[Trecho para leitura]
Logo depois de termos acompanhado a história da escravidão ser contada por vozes negras, no desfile do Carnaval no Rio – quando o livro “Um defeito de Cor” foi o tema contagiante da Portela – retornamos ao debate de uma lei crucial para a educação, no início de mais um ano letivo. Aprovada em 2003, a lei 10.639 tornou obrigatório o ensino de História e Cultura afro-brasileira na educação básica. E o que vem acontecendo desde então?
          Uma pesquisa realizada pelo Instituto Alana e pelo Geledés Instituto da Mulher Negra, cujos resultados foram divulgados em abril de 2023, apontou que mais de 70% das cidades no Brasil não cumprem o que determina a Lei 10.639/03. Segundo a pesquisa, realizada no ano de 2022, 53% dos municípios realizavam apenas ações pontuais, enquanto 18% nada faziam.
Estamos aqui falando de ensino público municipal, já que os municípios são os maiores responsáveis pela educação básica.
[/Trecho para leitura]
■ Lista de exercícios
1. Reproduza fielmente o trecho do texto sobre a Lei 10.639 que vai de "Logo depois de" até "18% nada faziam.".
2. Responda com base no texto sobre a Lei 10.639:
(a) Em que ano a lei 10.639 foi aprovada?
(b) Quais instituições realizaram a pesquisa cujos resultados foram divulgados em abril de 2023?
(c) Segundo essa pesquisa, que porcentagem dos municípios nada fazia?
3. Como o texto sobre a Lei 10.639 poderia prosseguir? Escreva uma continuação que comece logo após a última frase apresentada.
[Dados registrados]
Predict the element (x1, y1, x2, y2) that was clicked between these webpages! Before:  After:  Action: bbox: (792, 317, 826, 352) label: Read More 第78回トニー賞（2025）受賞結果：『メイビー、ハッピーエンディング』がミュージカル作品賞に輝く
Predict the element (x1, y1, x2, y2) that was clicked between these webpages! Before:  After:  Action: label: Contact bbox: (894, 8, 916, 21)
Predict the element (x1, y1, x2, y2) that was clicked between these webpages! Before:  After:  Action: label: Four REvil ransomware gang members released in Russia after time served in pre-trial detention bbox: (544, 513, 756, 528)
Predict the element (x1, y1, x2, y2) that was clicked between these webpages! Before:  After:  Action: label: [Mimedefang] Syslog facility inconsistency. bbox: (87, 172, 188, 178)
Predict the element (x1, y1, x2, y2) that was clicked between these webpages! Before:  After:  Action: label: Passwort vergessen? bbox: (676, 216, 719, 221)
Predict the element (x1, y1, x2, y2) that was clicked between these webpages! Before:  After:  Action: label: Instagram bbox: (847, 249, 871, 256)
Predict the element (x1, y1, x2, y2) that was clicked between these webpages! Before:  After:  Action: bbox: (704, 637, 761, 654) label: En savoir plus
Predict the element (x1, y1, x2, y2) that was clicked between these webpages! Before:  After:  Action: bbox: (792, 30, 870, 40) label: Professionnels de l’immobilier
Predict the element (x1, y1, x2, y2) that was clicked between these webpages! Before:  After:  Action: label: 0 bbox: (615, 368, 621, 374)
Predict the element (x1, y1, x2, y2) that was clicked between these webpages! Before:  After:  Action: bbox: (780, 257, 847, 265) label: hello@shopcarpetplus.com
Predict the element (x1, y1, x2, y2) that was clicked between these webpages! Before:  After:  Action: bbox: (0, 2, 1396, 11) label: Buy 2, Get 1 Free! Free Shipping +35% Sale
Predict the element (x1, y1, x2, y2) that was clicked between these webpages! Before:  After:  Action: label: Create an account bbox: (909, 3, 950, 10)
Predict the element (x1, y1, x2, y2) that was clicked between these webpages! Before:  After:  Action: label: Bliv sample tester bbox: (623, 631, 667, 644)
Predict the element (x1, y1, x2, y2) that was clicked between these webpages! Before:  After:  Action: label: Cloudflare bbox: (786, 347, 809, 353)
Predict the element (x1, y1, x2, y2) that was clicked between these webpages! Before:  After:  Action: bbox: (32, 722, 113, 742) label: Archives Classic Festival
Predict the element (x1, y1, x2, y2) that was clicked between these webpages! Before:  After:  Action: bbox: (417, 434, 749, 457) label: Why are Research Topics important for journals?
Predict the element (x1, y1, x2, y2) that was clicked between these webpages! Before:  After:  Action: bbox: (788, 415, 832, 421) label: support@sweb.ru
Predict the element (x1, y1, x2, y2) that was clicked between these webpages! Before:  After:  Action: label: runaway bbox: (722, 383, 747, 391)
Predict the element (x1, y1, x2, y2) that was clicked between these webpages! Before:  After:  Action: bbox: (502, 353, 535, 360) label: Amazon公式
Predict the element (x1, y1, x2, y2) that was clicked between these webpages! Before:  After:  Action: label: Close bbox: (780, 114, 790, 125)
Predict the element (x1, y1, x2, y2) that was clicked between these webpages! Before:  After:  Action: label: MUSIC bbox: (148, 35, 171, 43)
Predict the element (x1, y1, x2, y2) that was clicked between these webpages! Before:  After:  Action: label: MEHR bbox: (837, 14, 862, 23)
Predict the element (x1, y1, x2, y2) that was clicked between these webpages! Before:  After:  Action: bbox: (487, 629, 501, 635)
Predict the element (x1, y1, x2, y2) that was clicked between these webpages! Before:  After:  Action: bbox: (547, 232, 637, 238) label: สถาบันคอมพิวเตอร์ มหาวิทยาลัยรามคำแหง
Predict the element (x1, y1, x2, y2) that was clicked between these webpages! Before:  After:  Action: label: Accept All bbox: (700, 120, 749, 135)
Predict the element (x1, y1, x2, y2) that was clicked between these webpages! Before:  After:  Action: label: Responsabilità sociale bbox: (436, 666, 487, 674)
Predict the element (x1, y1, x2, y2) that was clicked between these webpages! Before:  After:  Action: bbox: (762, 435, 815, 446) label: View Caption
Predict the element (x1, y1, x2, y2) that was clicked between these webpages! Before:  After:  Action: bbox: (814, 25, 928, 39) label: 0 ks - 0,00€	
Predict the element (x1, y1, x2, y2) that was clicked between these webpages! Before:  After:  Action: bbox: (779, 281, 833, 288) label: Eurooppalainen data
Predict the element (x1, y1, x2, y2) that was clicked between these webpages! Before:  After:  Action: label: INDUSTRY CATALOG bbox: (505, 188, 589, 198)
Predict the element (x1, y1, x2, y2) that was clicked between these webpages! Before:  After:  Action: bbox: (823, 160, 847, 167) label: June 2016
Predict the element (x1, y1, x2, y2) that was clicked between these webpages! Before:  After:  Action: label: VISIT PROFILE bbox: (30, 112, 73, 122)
[/Dados registrados]
■ Respostas dos exercícios
1.
Logo depois de termos acompanhado a história da escravidão ser contada por vozes negras, no desfile do Carnaval no Rio – quando o livro “Um defeito de Cor” foi o tema contagiante da Portela – retornamos ao debate de uma lei crucial para a educação, no início de mais um ano letivo. Aprovada em 2003, a lei 10.639 tornou obrigatório o ensino de História e Cultura afro-brasileira na educação básica. E o que vem acontecendo desde então?
          Uma pesquisa realizada pelo Instituto Alana e pelo Geledés Instituto da Mulher Negra, cujos resultados foram divulgados em abril de 2023, apontou que mais de 70% das cidades no Brasil não cumprem o que determina a Lei 10.639/03. Segundo a pesquisa, realizada no ano de 2022, 53% dos municípios realizavam apenas ações pontuais, enquanto 18% nada faziam.

2.
(a) Em 2003.
(b) O Instituto Alana e o Geledés Instituto da Mulher Negra.
(c) 18%.

3.
Os principais motivos para os números, que não apontam tendência de significativa alteração, pelo menos a curto prazo, são traduzidos como decorrentes da ausência de compromisso político e engajamento dos atores do processo educacional como um todo.
Segundo a previsão legal, os conteúdos incluindo história da África e dos africanos, a luta dos negros no Brasil, a cultura negra brasileira e o negro na formação da sociedade nacional deveriam ser ministrados no âmbito de todo o currículo escolar, em especial em Educação Artística, Literatura e História para os Ensinos Fundamental e Médio.
Crescemos ouvindo que a história é contada pelos vencedores. Poucas vezes nos perguntamos “quais histórias” e “quais vencedores”. Num movimento automático e romanceado, pensamos em contos de fadas e filmes de cavaleiros.
Acontece que, quando dizemos isso, estamos falando também na nossa história, e dos detentores da narrativa dominante e eurocentrada que sempre nos guiou, seja nos bancos escolares, seja nas crenças populares.
Por séculos, o que nos foi ensinado sobre os negros nos bancos escolares é que eles vieram da África, como se “África” fosse um país, um lugar único. Que eles aqui chegaram e foram comercializados como escravos, com episódios de revolta, resistência e muito sofrimento – e que em 13 de maio de 1888 passaram a ser livres, a partir da assinatura da Lei Áurea, pelas mãos da Princesa Isabel.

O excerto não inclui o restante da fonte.